:: Objective ::
Rewrite the records below as a JSON list of strings, with one string for each line and blank lines omitted.

:: Input records ::
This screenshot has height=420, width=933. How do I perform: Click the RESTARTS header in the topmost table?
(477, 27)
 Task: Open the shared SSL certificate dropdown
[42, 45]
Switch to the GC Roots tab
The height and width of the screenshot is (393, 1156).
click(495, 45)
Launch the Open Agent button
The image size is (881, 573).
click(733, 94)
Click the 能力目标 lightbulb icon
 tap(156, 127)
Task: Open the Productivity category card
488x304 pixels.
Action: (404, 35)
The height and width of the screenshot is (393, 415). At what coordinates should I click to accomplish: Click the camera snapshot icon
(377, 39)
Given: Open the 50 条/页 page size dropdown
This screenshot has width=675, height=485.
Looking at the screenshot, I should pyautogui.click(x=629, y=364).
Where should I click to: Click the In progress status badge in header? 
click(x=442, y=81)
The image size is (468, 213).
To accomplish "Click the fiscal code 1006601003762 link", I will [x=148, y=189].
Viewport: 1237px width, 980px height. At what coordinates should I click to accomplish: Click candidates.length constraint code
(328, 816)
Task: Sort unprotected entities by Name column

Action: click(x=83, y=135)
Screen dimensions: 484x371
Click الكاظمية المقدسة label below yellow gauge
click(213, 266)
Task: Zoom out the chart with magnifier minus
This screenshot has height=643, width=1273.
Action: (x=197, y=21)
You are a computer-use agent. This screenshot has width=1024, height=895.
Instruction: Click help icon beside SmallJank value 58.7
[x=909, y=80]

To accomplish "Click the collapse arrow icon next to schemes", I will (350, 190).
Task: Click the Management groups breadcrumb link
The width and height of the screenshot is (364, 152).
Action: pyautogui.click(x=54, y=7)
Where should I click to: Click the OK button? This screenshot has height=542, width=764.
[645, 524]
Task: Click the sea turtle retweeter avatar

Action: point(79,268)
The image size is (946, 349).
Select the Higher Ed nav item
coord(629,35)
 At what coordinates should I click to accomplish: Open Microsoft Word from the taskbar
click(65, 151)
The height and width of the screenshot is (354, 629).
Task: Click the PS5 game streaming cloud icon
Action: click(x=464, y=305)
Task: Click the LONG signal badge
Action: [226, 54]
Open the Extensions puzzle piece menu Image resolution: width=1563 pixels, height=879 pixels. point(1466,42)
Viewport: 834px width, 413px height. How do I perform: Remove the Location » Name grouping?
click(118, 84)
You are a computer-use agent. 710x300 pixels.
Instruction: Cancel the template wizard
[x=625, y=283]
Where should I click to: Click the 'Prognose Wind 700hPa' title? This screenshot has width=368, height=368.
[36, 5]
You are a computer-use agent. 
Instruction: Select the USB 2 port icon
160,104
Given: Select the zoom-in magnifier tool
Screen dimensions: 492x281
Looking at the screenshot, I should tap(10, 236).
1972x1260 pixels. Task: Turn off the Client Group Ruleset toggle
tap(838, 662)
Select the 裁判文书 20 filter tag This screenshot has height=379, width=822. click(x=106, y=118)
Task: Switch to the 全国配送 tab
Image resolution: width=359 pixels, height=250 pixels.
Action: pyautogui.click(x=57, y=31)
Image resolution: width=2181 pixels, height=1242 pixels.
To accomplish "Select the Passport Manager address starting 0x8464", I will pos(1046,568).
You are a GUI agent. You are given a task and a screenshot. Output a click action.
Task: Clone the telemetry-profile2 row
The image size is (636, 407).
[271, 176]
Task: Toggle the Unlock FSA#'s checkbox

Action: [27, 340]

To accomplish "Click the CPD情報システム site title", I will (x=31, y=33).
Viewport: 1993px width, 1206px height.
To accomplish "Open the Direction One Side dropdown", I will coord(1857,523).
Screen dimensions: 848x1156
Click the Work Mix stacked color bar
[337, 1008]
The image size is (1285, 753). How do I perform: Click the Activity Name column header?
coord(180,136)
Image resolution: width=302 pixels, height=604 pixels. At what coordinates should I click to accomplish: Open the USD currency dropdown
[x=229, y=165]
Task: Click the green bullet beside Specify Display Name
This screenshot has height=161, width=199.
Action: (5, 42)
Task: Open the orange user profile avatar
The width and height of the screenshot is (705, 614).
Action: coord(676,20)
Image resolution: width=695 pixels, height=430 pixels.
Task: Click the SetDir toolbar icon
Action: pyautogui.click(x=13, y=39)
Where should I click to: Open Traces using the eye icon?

:: Result of this exercise ::
[
  "This screenshot has height=420, width=933. How do I perform: Click the RESTARTS header in the topmost table?",
  "(477, 27)",
  " Task: Open the shared SSL certificate dropdown",
  "[42, 45]",
  "Switch to the GC Roots tab",
  "The height and width of the screenshot is (393, 1156).",
  "click(495, 45)",
  "Launch the Open Agent button",
  "The image size is (881, 573).",
  "click(733, 94)",
  "Click the 能力目标 lightbulb icon",
  " tap(156, 127)",
  "Task: Open the Productivity category card",
  "488x304 pixels.",
  "Action: (404, 35)",
  "The height and width of the screenshot is (393, 415). At what coordinates should I click to accomplish: Click the camera snapshot icon",
  "(377, 39)",
  "Given: Open the 50 条/页 page size dropdown",
  "This screenshot has width=675, height=485.",
  "Looking at the screenshot, I should pyautogui.click(x=629, y=364).",
  "Where should I click to: Click the In progress status badge in header? ",
  "click(x=442, y=81)",
  "The image size is (468, 213).",
  "To accomplish \"Click the fiscal code 1006601003762 link\", I will [x=148, y=189].",
  "Viewport: 1237px width, 980px height. At what coordinates should I click to accomplish: Click candidates.length constraint code",
  "(328, 816)",
  "Task: Sort unprotected entities by Name column",
  "Action: click(x=83, y=135)",
  "Screen dimensions: 484x371",
  "Click الكاظمية المقدسة label below yellow gauge",
  "click(213, 266)",
  "Task: Zoom out the chart with magnifier minus",
  "This screenshot has height=643, width=1273.",
  "Action: (x=197, y=21)",
  "You are a computer-use agent. This screenshot has width=1024, height=895.",
  "Instruction: Click help icon beside SmallJank value 58.7",
  "[x=909, y=80]",
  "To accomplish \"Click the collapse arrow icon next to schemes\", I will (350, 190).",
  "Task: Click the Management groups breadcrumb link",
  "The width and height of the screenshot is (364, 152).",
  "Action: pyautogui.click(x=54, y=7)",
  "Where should I click to: Click the OK button? This screenshot has height=542, width=764.",
  "[645, 524]",
  "Task: Click the sea turtle retweeter avatar",
  "Action: point(79,268)",
  "The image size is (946, 349).",
  "Select the Higher Ed nav item",
  "coord(629,35)",
  " At what coordinates should I click to accomplish: Open Microsoft Word from the taskbar",
  "click(65, 151)",
  "The height and width of the screenshot is (354, 629).",
  "Task: Click the PS5 game streaming cloud icon",
  "Action: click(x=464, y=305)",
  "Task: Click the LONG signal badge",
  "Action: [226, 54]",
  "Open the Extensions puzzle piece menu Image resolution: width=1563 pixels, height=879 pixels. point(1466,42)",
  "Viewport: 834px width, 413px height. How do I perform: Remove the Location » Name grouping?",
  "click(118, 84)",
  "You are a computer-use agent. 710x300 pixels.",
  "Instruction: Cancel the template wizard",
  "[x=625, y=283]",
  "Where should I click to: Click the 'Prognose Wind 700hPa' title? This screenshot has width=368, height=368.",
  "[36, 5]",
  "You are a computer-use agent. ",
  "Instruction: Select the USB 2 port icon",
  "160,104",
  "Given: Select the zoom-in magnifier tool",
  "Screen dimensions: 492x281",
  "Looking at the screenshot, I should tap(10, 236).",
  "1972x1260 pixels. Task: Turn off the Client Group Ruleset toggle",
  "tap(838, 662)",
  "Select the 裁判文书 20 filter tag This screenshot has height=379, width=822. click(x=106, y=118)",
  "Task: Switch to the 全国配送 tab",
  "Image resolution: width=359 pixels, height=250 pixels.",
  "Action: pyautogui.click(x=57, y=31)",
  "Image resolution: width=2181 pixels, height=1242 pixels.",
  "To accomplish \"Select the Passport Manager address starting 0x8464\", I will pos(1046,568).",
  "You are a GUI agent. You are given a task and a screenshot. Output a click action.",
  "Task: Clone the telemetry-profile2 row",
  "The image size is (636, 407).",
  "[271, 176]",
  "Task: Toggle the Unlock FSA#'s checkbox",
  "Action: [27, 340]",
  "To accomplish \"Click the CPD情報システム site title\", I will (x=31, y=33).",
  "Viewport: 1993px width, 1206px height.",
  "To accomplish \"Open the Direction One Side dropdown\", I will coord(1857,523).",
  "Screen dimensions: 848x1156",
  "Click the Work Mix stacked color bar",
  "[337, 1008]",
  "The image size is (1285, 753). How do I perform: Click the Activity Name column header?",
  "coord(180,136)",
  "Image resolution: width=302 pixels, height=604 pixels. At what coordinates should I click to accomplish: Open the USD currency dropdown",
  "[x=229, y=165]",
  "Task: Click the green bullet beside Specify Display Name",
  "This screenshot has height=161, width=199.",
  "Action: (5, 42)",
  "Task: Open the orange user profile avatar",
  "The width and height of the screenshot is (705, 614).",
  "Action: coord(676,20)",
  "Image resolution: width=695 pixels, height=430 pixels.",
  "Task: Click the SetDir toolbar icon",
  "Action: pyautogui.click(x=13, y=39)",
  "Where should I click to: Open Traces using the eye icon?"
]